4. **Solve the little problems:**
* For $12b = 0$: If 12 times 'b' is 0, then 'b' must be 0! (So, $b = 0$).
* For $3b + 5 = 0$: We want to get 'b' by itself. First, we take away 5 from both sides, so $3b = -5$. Then, we divide both sides by 3, so $b = -5/3$.

So, the two possible answers for 'b' are 0 and -5/3!

Alternative answer

Answer: $b = 0$ or $b = -5/3$ Explain
This is a question about **solving a quadratic equation by factoring**. The solving step is:

First, I looked at the equation: $36 b^{2}+60 b=0$. I noticed that both parts ($36b^2$ and $60b$) have something in common.
I need to find the biggest common factor for both $36b^2$ and $60b$.
The numbers 36 and 60 can both be divided by 12.
Both terms also have the letter 'b'.
So, the greatest common factor is $12b$.

Next, I "pulled out" or factored out $12b$ from both parts:
$36b^2$ divided by $12b$ is $3b$.
$60b$ divided by $12b$ is $5$.
So, the equation becomes $12b(3b+5) = 0$.

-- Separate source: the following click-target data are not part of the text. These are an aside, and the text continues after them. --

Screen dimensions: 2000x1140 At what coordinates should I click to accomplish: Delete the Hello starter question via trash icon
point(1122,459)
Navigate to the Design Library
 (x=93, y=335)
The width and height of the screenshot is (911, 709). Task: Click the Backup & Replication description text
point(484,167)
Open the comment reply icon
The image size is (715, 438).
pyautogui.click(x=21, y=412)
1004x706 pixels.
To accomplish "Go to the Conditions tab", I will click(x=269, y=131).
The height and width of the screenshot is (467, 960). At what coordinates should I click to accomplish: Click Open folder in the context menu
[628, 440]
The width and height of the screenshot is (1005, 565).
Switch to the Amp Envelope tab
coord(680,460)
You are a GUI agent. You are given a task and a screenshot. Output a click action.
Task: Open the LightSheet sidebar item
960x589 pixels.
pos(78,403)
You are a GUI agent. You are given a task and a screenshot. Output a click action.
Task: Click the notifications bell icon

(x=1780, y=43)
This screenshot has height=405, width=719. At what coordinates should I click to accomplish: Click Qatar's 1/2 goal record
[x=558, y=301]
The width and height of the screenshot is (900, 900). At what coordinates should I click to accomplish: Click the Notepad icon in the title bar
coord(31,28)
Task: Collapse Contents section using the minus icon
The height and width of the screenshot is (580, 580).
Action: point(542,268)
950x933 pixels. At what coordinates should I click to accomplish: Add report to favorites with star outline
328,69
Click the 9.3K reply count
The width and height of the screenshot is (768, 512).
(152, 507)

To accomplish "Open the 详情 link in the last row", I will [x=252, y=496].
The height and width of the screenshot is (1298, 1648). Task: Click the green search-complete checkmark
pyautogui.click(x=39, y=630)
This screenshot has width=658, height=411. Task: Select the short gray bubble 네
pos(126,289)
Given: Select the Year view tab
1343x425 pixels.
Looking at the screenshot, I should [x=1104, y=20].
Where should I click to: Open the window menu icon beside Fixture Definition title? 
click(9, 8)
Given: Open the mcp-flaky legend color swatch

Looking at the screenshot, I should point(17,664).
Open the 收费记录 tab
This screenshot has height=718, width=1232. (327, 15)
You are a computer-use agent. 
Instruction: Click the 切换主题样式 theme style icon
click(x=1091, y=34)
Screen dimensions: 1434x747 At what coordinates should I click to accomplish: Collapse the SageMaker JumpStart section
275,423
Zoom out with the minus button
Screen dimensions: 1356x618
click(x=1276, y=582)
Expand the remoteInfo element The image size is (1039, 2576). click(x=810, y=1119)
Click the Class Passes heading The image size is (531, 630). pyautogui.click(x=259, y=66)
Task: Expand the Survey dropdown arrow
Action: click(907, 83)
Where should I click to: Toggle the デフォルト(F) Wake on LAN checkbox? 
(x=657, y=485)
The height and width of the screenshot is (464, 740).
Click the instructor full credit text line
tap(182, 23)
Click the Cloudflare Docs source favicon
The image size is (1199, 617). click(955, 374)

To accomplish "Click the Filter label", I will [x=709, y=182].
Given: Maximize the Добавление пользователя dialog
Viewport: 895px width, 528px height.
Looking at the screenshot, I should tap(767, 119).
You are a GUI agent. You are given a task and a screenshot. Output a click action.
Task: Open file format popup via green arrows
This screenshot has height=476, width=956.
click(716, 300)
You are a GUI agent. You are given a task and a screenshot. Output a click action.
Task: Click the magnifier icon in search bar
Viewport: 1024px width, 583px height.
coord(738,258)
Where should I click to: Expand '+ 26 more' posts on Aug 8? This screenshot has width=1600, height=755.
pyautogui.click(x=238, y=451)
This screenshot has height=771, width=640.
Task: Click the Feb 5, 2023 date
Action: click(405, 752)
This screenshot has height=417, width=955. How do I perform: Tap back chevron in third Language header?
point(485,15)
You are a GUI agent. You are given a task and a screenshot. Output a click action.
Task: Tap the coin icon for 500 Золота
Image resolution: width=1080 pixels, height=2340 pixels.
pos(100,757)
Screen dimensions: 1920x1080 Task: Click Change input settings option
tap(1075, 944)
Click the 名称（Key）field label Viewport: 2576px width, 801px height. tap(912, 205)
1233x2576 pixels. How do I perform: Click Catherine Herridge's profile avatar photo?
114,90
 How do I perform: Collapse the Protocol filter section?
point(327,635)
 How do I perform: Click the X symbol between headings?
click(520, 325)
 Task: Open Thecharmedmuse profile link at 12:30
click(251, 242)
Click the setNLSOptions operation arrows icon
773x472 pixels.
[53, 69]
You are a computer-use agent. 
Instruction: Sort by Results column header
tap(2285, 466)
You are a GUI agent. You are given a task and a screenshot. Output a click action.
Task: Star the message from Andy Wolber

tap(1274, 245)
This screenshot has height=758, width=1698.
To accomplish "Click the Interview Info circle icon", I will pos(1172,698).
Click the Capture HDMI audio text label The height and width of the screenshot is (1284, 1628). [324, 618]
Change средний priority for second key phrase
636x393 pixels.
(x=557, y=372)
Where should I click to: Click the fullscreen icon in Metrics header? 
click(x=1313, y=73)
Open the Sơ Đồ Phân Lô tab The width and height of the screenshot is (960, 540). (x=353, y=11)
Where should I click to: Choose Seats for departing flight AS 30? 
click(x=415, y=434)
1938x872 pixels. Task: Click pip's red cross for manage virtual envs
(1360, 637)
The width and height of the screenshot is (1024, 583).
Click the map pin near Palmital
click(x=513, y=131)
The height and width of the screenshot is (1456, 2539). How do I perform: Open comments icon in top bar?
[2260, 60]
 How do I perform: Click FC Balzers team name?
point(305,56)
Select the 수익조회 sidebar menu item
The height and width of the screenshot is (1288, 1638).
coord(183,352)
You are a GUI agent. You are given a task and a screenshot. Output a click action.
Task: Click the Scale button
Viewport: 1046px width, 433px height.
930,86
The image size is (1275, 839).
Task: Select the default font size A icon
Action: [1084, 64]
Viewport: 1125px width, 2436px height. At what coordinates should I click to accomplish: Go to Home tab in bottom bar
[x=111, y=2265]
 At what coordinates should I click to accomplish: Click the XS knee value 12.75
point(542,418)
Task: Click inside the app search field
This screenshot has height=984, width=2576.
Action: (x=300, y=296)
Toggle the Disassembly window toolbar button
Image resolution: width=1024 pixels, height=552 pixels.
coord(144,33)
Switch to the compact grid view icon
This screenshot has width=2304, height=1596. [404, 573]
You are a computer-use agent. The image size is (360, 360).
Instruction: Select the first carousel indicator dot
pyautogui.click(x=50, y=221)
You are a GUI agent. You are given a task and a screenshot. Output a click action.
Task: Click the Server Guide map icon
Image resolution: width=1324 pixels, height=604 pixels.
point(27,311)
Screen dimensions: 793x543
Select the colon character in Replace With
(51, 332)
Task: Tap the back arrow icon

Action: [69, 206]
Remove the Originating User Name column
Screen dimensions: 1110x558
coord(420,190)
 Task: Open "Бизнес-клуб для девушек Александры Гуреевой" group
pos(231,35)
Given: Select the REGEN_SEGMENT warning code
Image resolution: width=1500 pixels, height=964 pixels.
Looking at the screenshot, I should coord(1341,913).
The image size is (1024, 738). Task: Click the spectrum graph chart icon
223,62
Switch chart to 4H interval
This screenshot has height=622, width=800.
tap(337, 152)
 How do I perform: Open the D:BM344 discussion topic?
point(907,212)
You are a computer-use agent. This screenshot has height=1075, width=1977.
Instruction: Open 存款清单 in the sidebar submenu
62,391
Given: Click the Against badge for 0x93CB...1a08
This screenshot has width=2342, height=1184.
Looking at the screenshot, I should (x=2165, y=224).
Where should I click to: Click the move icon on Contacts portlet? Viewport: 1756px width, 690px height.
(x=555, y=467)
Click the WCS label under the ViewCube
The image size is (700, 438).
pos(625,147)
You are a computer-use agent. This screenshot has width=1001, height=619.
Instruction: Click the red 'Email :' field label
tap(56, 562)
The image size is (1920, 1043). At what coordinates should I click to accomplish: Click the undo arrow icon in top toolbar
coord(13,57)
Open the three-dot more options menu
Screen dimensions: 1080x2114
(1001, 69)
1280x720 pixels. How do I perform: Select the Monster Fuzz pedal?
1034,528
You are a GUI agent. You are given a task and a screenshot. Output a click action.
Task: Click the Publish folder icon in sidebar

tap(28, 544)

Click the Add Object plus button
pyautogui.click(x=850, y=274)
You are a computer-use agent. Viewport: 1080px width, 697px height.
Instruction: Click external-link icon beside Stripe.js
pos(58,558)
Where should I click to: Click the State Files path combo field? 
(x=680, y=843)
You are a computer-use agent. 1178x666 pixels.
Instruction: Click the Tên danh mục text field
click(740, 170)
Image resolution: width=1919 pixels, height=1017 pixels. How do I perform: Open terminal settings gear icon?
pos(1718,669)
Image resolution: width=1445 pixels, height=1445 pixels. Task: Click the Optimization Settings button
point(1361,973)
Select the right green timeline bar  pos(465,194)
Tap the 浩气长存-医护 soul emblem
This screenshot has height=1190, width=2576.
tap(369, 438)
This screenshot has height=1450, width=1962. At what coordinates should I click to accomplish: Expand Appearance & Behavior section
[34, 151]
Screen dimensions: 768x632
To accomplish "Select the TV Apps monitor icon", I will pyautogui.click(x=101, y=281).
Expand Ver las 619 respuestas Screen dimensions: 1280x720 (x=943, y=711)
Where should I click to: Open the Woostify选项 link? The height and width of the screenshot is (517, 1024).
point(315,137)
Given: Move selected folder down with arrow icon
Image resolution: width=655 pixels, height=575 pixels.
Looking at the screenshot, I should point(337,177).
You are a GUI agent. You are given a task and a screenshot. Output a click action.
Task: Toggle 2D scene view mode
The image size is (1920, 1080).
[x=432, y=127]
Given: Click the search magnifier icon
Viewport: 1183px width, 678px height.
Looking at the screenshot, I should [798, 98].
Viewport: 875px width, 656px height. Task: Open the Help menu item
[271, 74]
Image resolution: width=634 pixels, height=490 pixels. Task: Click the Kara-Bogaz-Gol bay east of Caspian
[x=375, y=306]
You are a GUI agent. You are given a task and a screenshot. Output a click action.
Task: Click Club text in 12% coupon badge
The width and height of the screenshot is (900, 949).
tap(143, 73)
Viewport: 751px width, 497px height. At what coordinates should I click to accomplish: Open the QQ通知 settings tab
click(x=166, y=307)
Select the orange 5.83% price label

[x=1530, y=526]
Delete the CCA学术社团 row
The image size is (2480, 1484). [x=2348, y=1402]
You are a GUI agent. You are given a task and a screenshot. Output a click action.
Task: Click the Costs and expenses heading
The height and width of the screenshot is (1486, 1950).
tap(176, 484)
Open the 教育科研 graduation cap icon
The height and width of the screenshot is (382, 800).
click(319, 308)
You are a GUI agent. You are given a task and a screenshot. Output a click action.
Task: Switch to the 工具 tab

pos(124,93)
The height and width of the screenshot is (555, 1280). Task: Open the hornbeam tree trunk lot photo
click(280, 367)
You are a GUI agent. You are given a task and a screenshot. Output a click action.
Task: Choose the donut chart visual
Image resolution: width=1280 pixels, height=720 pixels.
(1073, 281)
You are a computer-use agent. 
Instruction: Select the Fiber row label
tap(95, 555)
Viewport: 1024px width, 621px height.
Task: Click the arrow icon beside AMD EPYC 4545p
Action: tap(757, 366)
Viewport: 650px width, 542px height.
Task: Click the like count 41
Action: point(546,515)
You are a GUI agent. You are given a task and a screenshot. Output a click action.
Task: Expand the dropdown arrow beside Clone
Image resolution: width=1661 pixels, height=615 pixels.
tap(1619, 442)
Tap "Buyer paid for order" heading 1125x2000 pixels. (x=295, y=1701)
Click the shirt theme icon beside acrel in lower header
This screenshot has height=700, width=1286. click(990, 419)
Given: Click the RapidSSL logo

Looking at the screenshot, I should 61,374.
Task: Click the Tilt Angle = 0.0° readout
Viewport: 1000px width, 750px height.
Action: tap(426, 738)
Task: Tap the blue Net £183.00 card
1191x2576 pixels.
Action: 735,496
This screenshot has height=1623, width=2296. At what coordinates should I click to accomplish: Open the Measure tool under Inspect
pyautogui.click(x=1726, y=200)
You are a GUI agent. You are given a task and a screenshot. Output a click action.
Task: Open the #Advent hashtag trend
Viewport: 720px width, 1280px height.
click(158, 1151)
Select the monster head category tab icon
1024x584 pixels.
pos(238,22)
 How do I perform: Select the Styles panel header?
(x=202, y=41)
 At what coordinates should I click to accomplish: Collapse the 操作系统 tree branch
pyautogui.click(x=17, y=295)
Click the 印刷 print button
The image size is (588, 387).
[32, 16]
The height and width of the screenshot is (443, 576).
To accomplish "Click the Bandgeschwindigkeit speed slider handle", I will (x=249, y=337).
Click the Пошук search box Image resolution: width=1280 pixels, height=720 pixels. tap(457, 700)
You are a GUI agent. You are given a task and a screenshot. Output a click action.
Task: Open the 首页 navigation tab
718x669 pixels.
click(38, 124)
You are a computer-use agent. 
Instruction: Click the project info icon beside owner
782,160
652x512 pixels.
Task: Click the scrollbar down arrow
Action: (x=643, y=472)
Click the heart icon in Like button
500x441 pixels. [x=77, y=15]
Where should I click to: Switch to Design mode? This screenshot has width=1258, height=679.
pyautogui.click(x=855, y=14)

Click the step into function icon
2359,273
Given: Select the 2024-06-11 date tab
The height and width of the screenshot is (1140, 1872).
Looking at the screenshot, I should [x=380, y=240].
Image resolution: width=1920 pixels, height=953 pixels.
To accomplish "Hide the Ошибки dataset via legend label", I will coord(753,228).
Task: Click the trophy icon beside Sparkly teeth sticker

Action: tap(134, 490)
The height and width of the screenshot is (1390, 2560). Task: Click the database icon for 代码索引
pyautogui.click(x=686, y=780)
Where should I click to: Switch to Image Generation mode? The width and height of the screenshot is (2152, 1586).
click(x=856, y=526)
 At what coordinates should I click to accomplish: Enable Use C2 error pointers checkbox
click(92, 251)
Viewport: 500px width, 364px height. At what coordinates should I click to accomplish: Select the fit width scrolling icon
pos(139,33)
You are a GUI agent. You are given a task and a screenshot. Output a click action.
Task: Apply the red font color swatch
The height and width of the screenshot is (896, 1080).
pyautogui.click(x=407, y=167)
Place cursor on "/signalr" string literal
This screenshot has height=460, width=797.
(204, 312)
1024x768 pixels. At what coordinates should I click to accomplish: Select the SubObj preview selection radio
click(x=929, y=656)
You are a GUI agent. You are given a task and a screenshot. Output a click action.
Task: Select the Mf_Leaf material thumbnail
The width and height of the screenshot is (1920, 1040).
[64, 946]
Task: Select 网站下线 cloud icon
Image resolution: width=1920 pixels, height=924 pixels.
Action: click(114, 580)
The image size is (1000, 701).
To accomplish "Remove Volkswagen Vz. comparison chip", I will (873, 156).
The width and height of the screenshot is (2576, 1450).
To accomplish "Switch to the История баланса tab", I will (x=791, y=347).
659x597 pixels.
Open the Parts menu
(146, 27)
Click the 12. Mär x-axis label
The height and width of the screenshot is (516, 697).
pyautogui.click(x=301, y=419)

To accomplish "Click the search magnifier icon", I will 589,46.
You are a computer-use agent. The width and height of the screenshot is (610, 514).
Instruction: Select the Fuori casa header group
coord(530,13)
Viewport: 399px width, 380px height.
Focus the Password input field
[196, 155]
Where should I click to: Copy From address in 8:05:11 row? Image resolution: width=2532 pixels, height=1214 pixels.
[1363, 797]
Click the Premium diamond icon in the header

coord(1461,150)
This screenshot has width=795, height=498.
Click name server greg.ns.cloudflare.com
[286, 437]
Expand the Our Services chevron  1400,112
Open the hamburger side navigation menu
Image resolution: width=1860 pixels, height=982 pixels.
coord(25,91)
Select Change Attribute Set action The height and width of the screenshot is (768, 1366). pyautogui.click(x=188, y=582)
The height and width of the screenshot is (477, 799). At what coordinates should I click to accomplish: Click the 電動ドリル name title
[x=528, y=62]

Now, for two things multiplied together to equal zero, one of them *must* be zero. This is called the Zero Product Property!
So, I have two possibilities:
Possibility 1: $12b = 0$
To find 'b', I divide both sides by 12: $b = 0$.

Possibility 2: $3b+5 = 0$
To find 'b', I first subtract 5 from both sides: $3b = -5$.
Then, I divide both sides by 3: $b = -5/3$.

So, the two answers for 'b' are $0$ and $-5/3$.